Keśin


The Keśin were long-haired ascetic wanderers with mystical powers described in the Keśin Hymn of the Rigveda. The Keśin are described as homeless, traveling with the wind, clad only in dust or yellow tatters, and being equally at home in the physical and the spiritual worlds. They are on friendly terms with the natural elements, the gods, enlightened beings, wild beasts, and all people. The Keśin Hymn also relates that the Keśin drink from the same magic cup as Rudra, which is poisonous to mortals.
The Kesin hymn of the Rigveda is the earliest evidence of yogis and their spiritual tradition, states Karel Werner. The Hindu scripture Rigveda uses words of admiration for Kesins.

Description

The Keśin were lone ascetics, living a life of renunciation and wandering mendicants.
Yāska offered several etymological meanings to Keśin, including the sun or the sun God Surya. Sāyana supported that view, followed by some early European Sanskrit scholars, including H. H. Wilson and M. Bloomfield.
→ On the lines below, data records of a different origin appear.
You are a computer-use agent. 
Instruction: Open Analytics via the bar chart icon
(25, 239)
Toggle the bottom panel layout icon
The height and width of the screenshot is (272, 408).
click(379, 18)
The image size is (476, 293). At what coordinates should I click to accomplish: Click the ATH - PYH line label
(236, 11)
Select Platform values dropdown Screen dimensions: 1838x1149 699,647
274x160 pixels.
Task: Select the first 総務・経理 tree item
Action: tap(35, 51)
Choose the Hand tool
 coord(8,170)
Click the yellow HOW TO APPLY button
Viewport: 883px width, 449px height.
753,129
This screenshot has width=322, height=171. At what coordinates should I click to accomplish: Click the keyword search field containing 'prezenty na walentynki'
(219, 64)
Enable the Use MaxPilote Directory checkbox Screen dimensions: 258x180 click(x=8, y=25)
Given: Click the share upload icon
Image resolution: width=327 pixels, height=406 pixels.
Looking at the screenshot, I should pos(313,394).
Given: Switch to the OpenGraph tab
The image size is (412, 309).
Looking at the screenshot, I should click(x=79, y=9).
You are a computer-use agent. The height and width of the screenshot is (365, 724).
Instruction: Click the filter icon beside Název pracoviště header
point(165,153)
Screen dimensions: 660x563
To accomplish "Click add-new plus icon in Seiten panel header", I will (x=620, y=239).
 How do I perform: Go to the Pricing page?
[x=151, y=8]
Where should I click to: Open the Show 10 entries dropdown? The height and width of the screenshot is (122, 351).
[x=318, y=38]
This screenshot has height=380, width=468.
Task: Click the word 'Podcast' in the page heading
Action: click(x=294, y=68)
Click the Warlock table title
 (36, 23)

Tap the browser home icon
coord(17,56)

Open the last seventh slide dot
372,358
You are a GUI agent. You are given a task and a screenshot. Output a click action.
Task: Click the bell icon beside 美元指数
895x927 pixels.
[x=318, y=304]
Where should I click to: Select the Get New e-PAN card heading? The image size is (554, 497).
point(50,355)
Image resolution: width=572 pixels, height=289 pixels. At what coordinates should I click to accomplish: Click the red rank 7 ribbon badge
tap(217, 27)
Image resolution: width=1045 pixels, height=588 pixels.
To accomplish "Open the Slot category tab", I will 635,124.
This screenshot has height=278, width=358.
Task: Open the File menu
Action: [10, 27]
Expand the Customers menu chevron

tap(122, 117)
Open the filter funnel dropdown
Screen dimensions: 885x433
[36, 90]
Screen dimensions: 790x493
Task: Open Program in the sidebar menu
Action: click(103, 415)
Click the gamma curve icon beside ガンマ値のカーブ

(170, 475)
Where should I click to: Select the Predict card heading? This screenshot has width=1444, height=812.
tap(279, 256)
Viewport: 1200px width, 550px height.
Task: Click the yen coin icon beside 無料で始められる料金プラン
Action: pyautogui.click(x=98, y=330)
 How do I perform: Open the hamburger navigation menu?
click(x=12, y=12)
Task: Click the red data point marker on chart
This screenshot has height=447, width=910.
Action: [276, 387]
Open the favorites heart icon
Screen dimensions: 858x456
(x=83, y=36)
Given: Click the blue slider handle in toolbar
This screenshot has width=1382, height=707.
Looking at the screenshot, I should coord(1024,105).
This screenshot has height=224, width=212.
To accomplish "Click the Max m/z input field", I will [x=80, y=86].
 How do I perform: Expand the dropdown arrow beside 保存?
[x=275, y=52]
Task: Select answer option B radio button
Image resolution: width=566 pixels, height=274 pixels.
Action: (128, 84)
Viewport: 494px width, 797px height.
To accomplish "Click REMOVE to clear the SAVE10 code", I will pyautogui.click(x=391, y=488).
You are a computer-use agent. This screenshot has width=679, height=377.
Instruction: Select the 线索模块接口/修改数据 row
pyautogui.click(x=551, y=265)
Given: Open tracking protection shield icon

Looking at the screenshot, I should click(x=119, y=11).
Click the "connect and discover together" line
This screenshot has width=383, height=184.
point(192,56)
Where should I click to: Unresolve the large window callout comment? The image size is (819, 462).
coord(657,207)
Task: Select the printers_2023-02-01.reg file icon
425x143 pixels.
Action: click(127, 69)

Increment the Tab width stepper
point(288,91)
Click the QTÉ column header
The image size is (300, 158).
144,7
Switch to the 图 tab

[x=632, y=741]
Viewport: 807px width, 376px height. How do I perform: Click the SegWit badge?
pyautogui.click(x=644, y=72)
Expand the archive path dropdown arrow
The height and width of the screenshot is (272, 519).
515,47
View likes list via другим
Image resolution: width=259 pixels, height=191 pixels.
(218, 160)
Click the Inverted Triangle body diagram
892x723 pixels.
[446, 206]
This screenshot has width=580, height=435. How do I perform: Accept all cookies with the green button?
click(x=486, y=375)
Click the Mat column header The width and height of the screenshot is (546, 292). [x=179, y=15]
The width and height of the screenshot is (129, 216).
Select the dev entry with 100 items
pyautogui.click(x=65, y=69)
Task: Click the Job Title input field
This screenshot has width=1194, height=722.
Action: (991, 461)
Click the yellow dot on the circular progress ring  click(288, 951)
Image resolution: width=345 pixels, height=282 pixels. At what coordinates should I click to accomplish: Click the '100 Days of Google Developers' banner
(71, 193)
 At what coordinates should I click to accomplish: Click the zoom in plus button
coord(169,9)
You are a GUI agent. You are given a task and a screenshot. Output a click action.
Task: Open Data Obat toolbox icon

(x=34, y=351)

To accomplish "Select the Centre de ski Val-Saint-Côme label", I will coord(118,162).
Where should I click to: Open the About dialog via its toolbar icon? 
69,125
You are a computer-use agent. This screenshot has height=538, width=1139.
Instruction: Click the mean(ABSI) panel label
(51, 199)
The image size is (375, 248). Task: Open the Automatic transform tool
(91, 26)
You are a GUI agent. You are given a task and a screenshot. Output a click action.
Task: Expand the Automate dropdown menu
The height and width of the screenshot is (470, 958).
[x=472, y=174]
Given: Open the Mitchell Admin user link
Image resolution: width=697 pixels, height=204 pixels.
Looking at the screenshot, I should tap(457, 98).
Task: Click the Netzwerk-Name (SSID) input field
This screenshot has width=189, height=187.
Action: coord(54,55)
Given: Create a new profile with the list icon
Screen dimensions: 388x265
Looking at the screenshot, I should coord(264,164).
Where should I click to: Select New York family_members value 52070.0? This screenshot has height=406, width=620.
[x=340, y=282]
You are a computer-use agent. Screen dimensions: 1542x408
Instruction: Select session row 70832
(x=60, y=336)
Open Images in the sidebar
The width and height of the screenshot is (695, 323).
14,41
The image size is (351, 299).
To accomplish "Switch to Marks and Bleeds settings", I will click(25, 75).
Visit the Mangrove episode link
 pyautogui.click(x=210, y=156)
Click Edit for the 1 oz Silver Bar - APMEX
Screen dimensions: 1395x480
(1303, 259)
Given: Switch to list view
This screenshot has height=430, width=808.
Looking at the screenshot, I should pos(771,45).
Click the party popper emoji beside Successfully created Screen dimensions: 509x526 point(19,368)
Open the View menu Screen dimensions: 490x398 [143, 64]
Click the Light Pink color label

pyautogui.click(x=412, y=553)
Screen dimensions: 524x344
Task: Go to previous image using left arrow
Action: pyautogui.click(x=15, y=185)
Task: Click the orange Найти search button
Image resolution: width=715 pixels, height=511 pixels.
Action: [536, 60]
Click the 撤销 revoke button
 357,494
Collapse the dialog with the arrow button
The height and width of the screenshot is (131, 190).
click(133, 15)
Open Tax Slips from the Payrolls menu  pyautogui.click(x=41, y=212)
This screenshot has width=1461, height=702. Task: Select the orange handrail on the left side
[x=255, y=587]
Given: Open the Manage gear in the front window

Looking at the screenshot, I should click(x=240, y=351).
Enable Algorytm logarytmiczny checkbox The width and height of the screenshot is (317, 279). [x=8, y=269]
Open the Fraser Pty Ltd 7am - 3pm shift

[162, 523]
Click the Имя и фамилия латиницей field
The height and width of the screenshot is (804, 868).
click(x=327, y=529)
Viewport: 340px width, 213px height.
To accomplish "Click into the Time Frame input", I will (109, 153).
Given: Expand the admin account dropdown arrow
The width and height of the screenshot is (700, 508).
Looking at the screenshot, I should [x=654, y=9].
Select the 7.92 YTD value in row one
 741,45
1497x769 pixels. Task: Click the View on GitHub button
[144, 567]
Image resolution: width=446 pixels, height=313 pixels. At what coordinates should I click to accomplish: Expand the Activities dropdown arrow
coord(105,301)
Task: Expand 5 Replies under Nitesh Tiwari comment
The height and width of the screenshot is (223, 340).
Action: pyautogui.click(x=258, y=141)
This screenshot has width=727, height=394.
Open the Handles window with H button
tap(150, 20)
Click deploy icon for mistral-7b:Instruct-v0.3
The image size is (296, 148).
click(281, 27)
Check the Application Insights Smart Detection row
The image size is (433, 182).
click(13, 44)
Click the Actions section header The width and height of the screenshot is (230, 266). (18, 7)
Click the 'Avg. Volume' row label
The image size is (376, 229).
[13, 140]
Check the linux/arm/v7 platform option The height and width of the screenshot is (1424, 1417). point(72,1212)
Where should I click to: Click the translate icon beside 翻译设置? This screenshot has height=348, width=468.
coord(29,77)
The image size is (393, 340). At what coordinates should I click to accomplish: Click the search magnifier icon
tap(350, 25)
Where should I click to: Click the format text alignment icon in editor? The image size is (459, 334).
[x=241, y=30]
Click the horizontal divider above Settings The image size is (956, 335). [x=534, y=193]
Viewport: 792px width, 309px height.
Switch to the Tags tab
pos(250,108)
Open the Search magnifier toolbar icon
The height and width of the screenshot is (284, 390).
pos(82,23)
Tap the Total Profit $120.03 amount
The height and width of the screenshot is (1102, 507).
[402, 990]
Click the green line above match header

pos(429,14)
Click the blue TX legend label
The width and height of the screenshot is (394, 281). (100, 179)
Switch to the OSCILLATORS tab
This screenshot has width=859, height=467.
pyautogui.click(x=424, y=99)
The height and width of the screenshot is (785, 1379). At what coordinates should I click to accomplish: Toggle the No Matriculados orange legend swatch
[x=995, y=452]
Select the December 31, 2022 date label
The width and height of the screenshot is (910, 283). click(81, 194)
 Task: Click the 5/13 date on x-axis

Hermann Oldenberg took the view that the Keśin Hymn described the "orgiastic practices of the old Vedic times" and the "drunken rapture" of the Keśin.
Ralph T. H. Griffith and Heinrich Roth rejected both the Surya and intoxicant-drinking views. Griffith supported Roth's view of the Keśin Hymn:
The hymn shows the conception that by a life of sanctity the Muni can attain to the fellowship of the deities of the air, the Vayu, the Rudras, the Apsarases, and the Gandharvas; and, furnished like them with wonderful powers, can travel along with them on their course.

Werner contrasts Kesin with Rishi, both loners, but the former being the silent wandering types and the latter being the satya settled-in-a-hut types.

The Keśin Hymn (RV 10, 136)

The description of Keśin is found in hymn 10.136 of the Rigveda.